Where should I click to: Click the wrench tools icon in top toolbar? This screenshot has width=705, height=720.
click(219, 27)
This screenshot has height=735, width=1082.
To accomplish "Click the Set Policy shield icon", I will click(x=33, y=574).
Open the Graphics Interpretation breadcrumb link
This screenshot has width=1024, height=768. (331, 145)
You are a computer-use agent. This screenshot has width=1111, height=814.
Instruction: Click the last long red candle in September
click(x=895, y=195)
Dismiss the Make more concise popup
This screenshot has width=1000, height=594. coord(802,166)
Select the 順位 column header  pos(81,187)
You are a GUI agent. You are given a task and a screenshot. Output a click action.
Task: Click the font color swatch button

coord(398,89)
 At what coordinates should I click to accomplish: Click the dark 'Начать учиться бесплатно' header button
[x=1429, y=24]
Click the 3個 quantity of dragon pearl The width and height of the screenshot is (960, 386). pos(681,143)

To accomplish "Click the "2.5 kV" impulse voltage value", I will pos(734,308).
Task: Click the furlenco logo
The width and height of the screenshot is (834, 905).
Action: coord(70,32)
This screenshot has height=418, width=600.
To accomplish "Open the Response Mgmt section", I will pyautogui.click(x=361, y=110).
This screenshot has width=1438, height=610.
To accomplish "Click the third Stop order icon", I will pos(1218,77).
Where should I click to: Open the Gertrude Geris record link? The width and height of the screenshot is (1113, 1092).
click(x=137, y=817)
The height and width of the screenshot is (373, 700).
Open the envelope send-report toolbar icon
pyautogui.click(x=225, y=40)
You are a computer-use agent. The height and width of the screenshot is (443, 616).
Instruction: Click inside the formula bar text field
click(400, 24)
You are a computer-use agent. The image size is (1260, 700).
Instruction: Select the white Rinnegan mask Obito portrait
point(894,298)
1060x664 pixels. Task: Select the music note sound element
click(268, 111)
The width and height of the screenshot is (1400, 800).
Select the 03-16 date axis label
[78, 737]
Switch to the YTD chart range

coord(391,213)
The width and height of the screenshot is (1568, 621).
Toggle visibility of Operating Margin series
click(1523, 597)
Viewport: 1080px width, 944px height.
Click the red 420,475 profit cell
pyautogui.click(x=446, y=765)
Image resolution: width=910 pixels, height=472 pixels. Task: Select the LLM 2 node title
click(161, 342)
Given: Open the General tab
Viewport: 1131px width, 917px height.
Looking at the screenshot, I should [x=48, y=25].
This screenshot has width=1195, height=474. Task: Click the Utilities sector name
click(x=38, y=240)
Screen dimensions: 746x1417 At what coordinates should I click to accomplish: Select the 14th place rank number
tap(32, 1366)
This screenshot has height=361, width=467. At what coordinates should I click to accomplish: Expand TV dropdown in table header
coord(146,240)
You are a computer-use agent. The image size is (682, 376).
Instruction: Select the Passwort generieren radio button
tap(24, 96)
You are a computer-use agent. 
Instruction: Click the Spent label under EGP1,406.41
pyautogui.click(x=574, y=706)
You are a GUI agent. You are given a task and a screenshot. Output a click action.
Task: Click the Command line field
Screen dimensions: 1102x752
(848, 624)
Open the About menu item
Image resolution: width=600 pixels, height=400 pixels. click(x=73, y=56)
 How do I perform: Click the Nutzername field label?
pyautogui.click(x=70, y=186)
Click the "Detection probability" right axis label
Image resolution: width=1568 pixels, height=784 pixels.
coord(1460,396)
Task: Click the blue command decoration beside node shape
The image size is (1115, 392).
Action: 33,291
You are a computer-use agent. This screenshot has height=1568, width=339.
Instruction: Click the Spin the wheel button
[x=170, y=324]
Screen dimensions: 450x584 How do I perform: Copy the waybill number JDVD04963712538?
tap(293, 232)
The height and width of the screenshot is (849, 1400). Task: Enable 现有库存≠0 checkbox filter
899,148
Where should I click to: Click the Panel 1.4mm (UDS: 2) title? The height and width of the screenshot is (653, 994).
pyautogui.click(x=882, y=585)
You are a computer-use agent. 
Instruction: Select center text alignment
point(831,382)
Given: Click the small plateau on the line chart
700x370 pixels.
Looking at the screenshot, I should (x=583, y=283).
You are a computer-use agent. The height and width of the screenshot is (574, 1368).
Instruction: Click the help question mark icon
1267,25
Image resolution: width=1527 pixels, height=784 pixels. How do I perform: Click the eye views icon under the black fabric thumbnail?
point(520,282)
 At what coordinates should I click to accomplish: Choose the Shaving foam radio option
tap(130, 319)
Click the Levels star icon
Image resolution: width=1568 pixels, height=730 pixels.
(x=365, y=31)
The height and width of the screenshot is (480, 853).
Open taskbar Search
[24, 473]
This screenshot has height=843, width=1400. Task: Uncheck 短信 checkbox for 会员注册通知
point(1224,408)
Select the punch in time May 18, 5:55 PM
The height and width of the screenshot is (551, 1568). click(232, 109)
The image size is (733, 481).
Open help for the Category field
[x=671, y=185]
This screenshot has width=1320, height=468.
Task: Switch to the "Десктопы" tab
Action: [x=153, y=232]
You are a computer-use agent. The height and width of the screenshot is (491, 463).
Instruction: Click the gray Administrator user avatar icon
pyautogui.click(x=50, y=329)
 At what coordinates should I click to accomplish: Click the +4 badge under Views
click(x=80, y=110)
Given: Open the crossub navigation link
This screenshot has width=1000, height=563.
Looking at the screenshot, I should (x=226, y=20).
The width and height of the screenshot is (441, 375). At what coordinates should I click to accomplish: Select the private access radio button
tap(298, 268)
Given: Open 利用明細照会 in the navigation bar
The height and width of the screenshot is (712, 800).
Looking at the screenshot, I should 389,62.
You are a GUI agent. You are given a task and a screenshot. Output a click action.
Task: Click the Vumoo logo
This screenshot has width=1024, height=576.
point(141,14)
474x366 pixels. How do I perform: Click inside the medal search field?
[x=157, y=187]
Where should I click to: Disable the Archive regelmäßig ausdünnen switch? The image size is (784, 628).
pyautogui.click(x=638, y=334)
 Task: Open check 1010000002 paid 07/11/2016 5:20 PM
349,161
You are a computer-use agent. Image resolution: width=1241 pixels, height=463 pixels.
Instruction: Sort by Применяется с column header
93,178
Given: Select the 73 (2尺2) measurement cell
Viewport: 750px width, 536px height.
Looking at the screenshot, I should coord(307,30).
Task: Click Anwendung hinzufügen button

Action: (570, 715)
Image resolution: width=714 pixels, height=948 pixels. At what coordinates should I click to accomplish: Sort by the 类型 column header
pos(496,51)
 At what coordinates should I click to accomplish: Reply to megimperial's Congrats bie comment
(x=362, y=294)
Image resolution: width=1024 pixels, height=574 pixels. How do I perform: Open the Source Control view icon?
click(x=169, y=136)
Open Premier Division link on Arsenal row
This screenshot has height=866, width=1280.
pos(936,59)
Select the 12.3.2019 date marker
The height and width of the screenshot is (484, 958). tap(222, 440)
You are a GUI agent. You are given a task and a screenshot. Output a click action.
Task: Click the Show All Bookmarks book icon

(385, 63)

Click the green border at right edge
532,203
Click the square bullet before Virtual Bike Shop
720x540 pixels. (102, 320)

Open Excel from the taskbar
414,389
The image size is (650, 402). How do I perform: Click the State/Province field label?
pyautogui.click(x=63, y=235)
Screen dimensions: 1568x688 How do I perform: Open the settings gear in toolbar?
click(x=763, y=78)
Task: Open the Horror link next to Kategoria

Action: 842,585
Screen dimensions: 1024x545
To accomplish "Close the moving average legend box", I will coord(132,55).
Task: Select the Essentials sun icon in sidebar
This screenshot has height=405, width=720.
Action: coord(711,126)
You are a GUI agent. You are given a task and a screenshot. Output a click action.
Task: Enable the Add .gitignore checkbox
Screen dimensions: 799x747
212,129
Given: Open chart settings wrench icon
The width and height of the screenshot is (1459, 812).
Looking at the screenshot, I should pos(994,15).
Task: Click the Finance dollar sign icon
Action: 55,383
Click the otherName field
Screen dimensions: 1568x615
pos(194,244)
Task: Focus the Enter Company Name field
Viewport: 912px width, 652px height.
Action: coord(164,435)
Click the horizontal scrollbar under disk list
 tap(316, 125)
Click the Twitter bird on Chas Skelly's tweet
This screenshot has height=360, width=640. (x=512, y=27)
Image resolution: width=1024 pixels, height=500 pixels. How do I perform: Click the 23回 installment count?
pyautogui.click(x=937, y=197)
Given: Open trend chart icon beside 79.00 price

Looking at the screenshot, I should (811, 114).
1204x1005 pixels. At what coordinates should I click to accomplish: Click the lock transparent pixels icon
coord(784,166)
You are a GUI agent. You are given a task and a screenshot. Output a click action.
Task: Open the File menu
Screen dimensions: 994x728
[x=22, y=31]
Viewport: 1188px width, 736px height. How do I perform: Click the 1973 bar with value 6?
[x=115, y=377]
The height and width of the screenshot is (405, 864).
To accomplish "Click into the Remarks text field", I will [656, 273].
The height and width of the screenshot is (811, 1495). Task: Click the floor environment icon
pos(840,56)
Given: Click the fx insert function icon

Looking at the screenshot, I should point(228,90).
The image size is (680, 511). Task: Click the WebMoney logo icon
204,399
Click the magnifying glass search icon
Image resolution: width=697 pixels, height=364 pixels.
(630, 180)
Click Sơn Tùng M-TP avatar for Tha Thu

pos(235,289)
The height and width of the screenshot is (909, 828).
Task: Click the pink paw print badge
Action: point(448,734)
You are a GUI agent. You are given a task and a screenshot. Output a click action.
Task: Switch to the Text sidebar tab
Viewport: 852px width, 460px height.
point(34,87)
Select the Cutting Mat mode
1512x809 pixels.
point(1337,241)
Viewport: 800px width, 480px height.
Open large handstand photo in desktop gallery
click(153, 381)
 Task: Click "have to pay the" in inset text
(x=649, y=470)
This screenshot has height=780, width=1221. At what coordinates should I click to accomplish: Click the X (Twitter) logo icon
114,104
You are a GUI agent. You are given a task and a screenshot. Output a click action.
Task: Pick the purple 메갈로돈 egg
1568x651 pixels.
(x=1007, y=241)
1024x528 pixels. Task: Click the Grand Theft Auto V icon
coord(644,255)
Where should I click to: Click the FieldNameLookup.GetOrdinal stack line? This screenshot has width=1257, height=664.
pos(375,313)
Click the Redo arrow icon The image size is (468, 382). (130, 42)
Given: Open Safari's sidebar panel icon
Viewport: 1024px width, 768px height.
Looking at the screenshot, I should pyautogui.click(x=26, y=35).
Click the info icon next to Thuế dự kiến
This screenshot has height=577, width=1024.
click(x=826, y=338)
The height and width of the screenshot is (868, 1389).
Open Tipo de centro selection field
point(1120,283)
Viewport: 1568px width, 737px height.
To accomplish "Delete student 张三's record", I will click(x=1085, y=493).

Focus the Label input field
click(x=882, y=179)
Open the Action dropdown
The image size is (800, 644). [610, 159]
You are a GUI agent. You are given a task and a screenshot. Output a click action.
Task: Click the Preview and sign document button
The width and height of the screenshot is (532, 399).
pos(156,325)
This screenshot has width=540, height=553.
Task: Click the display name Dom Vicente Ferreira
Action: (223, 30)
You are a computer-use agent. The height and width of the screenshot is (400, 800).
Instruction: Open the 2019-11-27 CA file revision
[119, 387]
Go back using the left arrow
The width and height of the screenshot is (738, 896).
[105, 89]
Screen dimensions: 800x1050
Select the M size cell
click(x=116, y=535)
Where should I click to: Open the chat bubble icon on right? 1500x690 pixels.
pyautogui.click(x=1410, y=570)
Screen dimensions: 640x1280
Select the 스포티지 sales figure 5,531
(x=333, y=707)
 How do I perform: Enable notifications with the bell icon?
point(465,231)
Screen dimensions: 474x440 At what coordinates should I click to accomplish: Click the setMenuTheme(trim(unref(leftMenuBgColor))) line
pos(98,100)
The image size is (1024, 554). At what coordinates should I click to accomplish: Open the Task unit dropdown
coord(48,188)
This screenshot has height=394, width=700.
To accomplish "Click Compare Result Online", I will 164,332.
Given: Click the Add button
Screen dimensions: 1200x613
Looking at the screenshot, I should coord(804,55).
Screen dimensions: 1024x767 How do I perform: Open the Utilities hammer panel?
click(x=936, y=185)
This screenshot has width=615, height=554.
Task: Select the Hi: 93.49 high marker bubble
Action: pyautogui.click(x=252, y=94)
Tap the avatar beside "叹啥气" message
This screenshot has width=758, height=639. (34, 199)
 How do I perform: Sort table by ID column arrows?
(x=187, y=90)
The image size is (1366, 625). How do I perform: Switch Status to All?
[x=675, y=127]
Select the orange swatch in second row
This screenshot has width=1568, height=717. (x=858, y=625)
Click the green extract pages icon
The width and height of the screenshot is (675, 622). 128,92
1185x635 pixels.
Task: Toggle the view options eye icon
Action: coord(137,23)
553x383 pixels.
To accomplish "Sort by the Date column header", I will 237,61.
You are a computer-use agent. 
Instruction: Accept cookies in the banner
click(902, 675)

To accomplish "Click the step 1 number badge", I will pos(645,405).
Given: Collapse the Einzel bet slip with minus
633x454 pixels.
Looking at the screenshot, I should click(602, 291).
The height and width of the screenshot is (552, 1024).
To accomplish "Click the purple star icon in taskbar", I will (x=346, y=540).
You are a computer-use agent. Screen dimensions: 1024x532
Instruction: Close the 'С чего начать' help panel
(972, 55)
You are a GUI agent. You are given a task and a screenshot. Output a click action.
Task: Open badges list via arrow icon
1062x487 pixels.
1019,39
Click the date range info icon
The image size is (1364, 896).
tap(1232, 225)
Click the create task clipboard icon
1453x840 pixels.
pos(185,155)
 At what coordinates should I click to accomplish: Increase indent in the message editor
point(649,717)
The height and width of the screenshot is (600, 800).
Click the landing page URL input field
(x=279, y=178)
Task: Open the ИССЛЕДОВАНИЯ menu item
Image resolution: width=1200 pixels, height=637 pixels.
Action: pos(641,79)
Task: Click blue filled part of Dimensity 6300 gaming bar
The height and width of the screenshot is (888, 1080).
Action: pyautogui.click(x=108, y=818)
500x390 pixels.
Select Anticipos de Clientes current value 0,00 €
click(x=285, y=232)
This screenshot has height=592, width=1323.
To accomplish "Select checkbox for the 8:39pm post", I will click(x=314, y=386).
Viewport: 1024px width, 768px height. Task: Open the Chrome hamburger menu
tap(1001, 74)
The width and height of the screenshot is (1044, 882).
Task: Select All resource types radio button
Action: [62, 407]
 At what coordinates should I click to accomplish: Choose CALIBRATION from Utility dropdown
-----
== Exercise requirements ==
Write down exactly every line of the material above up to and including the line containing "has width=1111, height=814.".

== Task solution ==
Where should I click to: Click the wrench tools icon in top toolbar? This screenshot has width=705, height=720.
click(219, 27)
This screenshot has height=735, width=1082.
To accomplish "Click the Set Policy shield icon", I will click(x=33, y=574).
Open the Graphics Interpretation breadcrumb link
This screenshot has width=1024, height=768. (331, 145)
You are a computer-use agent. This screenshot has width=1111, height=814.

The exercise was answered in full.